Some time either last year or the year before I began dabbling in the world of podcasts. As with many online phenomenon, I was a little overwhelmed at first and it took me until recently to really start exploring all that there was on offer. What prompted my initial exploration of podcasting was reading a review on the first season of Serial. This was a 12 part audio documentary of a murder case in which there guilt of the accused (currently serving a long sentence for the crime) was questionable. It was incredibly compelling and I found myself listening to episode after episode as I cooked dinner, did house work or gardened. It was fabulous, so good that you’d have thought I would be a total podcast convert. But I wasn’t. By the time I finished this series, season two had been released. Two episodes in and I just wasn’t feeling it, didn’t care about the case being investigated and I never ended up finished the series. And so ended my adventure with podcasts.
Then, last year I found Litsy, an online app for book lovers which is possibly the most brilliant online space there is (it’s so good I’ll devote a whole post on it soon) and yet again podcasts came up. I asked for some recommendations and BAM, I was hooked. I had found podcasts on books, history, science, current events, politics, culture and fictionalized worlds. And most recently, S-Town, which is made by the same guys as Serial and also This American Life (another great podcast). S-Town is a seven part series which I have binged over the last two days, it is absolutely incredible story-telling and it left me reeling, lying on the rug in the fetal position kind of reeling.

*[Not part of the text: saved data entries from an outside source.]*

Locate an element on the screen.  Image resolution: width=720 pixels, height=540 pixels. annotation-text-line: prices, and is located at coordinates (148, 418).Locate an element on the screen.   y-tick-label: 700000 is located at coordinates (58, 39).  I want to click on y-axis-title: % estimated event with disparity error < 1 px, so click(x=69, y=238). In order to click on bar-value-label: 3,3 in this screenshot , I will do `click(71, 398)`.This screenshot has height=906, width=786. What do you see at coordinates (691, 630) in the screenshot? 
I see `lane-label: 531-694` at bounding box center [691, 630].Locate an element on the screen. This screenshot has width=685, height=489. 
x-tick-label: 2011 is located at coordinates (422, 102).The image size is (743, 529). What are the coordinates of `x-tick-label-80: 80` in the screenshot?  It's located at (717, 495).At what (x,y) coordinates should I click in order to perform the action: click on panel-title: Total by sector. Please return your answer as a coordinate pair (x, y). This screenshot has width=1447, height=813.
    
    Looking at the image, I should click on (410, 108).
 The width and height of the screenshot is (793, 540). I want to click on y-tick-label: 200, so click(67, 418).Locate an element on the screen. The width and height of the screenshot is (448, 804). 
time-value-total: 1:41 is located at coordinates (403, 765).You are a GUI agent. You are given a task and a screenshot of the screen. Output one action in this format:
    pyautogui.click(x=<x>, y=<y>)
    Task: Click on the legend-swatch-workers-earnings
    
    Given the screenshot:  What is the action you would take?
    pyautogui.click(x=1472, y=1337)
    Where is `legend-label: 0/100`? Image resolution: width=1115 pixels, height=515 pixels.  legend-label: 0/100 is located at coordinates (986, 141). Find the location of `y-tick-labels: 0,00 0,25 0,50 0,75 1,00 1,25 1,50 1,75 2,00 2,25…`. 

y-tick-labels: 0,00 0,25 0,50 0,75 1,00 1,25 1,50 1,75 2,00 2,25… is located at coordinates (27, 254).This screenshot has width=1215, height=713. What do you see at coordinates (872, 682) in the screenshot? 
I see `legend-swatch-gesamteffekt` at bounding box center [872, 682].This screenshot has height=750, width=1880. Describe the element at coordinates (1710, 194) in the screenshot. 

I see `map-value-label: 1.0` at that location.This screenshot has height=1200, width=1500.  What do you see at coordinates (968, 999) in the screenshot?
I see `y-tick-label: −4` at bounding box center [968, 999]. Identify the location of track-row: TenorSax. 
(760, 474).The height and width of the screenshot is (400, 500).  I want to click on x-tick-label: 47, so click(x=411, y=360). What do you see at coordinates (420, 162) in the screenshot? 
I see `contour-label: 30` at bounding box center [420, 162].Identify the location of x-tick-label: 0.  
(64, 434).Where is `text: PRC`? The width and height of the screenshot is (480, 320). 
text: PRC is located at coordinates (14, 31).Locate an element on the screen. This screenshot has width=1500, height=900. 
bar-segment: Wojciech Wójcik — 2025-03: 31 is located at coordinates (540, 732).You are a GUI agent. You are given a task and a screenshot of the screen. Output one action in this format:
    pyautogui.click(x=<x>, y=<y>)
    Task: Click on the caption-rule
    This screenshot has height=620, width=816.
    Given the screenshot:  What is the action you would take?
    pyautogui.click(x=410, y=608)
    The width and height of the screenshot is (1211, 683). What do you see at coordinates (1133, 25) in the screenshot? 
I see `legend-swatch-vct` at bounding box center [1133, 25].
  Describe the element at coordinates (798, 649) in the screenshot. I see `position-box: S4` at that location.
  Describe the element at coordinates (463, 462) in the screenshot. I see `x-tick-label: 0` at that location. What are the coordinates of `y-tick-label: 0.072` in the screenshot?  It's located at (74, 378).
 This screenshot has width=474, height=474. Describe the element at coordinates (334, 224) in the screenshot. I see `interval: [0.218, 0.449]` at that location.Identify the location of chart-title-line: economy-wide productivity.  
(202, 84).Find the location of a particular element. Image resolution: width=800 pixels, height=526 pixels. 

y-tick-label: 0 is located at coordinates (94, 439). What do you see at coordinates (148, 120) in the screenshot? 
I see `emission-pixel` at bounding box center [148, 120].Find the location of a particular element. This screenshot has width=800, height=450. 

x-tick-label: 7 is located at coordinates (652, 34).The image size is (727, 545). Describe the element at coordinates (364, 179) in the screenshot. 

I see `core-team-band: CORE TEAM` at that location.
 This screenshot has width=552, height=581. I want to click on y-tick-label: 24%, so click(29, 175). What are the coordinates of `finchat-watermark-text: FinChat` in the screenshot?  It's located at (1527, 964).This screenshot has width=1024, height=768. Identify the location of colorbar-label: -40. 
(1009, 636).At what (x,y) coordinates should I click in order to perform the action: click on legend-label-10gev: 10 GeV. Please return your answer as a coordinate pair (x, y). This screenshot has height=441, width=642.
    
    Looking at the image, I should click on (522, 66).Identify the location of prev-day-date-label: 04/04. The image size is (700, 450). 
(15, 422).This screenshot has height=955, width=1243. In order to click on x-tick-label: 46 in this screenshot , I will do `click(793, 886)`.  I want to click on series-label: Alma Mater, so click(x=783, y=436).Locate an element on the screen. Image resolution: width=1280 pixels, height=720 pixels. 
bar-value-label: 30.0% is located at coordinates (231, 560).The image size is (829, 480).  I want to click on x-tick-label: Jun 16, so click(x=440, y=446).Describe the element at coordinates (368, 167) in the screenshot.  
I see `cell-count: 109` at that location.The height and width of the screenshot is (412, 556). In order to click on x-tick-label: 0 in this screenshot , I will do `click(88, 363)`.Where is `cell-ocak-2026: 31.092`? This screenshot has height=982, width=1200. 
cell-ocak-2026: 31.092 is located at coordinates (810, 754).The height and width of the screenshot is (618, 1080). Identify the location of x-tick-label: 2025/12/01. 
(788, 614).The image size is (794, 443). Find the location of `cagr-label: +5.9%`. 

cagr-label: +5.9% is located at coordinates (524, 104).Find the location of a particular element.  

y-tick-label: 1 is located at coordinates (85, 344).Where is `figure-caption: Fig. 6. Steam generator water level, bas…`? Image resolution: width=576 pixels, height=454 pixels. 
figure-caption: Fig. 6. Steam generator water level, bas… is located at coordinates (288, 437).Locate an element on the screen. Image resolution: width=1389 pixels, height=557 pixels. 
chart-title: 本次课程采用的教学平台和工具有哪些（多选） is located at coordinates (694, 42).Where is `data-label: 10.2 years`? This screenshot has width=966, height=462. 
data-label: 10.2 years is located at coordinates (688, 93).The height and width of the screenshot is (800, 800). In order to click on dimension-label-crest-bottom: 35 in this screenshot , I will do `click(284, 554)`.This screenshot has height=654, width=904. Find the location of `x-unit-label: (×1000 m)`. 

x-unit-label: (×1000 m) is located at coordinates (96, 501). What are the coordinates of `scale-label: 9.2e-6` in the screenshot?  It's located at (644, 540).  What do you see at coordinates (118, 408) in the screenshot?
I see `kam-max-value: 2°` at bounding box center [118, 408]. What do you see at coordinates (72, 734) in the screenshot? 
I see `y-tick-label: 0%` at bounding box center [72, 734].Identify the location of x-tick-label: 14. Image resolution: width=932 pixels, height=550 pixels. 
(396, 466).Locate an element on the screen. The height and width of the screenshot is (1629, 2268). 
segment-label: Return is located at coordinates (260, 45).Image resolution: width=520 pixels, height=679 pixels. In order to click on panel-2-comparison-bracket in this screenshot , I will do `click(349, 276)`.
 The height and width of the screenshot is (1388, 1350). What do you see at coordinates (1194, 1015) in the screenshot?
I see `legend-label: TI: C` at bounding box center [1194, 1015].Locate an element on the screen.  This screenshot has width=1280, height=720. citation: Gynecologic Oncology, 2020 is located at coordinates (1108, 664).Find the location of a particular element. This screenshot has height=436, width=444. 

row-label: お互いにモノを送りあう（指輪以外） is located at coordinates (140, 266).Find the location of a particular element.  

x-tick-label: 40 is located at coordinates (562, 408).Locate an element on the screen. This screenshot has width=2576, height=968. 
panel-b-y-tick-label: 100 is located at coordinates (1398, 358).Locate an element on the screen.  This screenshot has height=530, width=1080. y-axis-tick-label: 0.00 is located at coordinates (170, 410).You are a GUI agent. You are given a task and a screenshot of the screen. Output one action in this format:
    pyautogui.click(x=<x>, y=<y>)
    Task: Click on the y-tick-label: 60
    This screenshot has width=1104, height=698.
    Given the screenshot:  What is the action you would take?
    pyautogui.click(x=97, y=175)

The Premise: John B. wrote to a journalist at This American Life asking him to investigate some strange goings-on in his small, Alabama town, a possible murder and police cover-up and corruption. However, a couple of episodes in the story takes a dramatic and unforeseen turn and instead of uncovering a murderer, it becomes a journey of discovering center on John B. himself. Nothing is quite as it seems and, in literary fiction terms, the story is full of unreliable narrators (maybe life itself, is just a series of unreliable narrators).
S-Town is tragic and I found it terribly, terribly sad. It’s, in some ways, easy to forget that these are real people, living real lives and not fictional characters filling the pages of a remarkable novel. But it’s also impossible to separate that from the story and that’s what made it so sad. John B., his mannerisms, speech and personality could easily come straight from the imaginings of some brilliant Mark Twain-esq writer, and he propels the story forward with the same frenetic pace with which he talks – which is why I binged it in two sittings. The story twists and turns its way to the end and all who inhabit it are changed in the listeners minds by the conclusion. But like most real-life stories, the ending is unsettling, there is so much left unresolved and possibly unsaid, I found it abrupt, I wanted more.
Every year I have a goal of reading more books than the last, an easy target this year given all the extra time I have. If I’m not reading or listening to audiobooks I feel like I’m wasting some sort of opportunity I have to rack up another stat on my Goodreads account. I’ve come to realise, however, that there are many ways to get a story out there and so many of them are legitimate and worthy of my time. So while I could have listened to or read an entire novel in the time it took me to get through S-Town, I’m so glad I didn’t.
If you haven’t checked it out already – and I know so many podcast-listeners have been all over this – I really, REALLY recommend S-Town. I don’t think you will regret the time invested.